---------- SELECTION ----------

[erlang-questions] Amazon S3 backend for Mnesia

Ulf Wiger (TN/EAB) ulf.wiger@REDACTED
Mon Jun 4 16:13:24 CEST 2007


I guess you could imagine some stateful callback
module (although the module will have to manage
state through dirty means, e.g. an ets table), 
to determine whether the access functions should
actually update the backend or not.

If you only care about doing it on one node at 
a time, you could use something like 
mnesia_lib:val({Tab,where_to_write}) and compare
that with mnesia_lib:val({Tab,external_copies})
(in the rdbms patch), and simply pick the first
one in the list (the external_copies list will
be in the same order on all nodes, but I don't 
think where_to_write necessarily is.)

I'm not sure whether that's air tight, though.
The where_to_write info is update under the 
protection of a table lock, I believe, so chances
are it might work.

The basic maintenance problem you'll have is of 
course that OTP hasn't incorporated the rdbms
patches related to external copies (some other 
parts of rdbms did make it in, though). You'll
be on the bleeding edge as the only user, which
is of course fun in some sense.

The patches needed are in some pretty sensitive
parts of mnesia, which are also likely to be 
updated in future versions of OTP, so you'll
be playing catch-up unless you can help show 
that this way of plugging in back-ends is really
the way to go (not saying it is - it's one way,
but it's mostly untested.)

----------

- _WHAT YOU WILL DO_
1. Output the passage of the Mnesia message from "If you only" to "where_to_write necessarily is.)", copied word for word.
2. According to the Mnesia message, which rdbms patches has OTP not incorporated?

---------- RECORD SET ----------

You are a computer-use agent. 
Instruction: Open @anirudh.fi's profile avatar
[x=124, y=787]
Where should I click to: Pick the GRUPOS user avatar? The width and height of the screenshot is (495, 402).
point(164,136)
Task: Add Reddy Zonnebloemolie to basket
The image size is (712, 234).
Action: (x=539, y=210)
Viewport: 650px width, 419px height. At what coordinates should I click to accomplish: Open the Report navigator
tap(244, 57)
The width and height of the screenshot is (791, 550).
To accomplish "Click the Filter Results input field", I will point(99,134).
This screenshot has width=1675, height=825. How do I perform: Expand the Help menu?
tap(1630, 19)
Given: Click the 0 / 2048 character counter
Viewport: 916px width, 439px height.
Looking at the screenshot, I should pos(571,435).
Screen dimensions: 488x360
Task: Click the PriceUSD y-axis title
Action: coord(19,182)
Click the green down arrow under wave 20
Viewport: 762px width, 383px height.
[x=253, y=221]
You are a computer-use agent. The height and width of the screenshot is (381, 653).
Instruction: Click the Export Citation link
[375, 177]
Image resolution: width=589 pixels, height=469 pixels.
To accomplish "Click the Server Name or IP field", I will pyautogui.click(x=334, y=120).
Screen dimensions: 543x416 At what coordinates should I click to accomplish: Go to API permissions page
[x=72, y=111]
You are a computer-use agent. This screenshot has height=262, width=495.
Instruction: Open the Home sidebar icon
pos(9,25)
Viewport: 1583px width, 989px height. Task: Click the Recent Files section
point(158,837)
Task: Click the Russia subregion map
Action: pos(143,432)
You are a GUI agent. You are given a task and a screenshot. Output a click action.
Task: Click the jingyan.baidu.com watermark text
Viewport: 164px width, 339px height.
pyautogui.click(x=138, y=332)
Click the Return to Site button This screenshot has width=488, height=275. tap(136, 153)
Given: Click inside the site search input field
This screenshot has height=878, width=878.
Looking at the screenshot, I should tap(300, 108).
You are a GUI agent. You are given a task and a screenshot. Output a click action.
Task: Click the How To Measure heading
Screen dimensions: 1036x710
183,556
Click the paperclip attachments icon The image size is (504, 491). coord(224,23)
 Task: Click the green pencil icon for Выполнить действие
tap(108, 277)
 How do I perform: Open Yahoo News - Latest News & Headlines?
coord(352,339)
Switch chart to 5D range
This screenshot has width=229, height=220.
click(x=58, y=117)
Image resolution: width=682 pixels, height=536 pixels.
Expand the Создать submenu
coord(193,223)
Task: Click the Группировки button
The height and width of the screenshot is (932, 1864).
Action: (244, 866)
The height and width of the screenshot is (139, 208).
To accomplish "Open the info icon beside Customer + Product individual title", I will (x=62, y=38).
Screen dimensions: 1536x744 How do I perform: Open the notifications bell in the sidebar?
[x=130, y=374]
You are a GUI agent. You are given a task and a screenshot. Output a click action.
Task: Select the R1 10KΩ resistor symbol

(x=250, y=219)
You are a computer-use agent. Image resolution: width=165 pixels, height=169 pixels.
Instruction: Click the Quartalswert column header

----------

- _IN RESPONSE_
1.
If you only care about doing it on one node at 
a time, you could use something like 
mnesia_lib:val({Tab,where_to_write}) and compare
that with mnesia_lib:val({Tab,external_copies})
(in the rdbms patch), and simply pick the first
one in the list (the external_copies list will
be in the same order on all nodes, but I don't 
think where_to_write necessarily is.)

2. The rdbms patches related to external copies.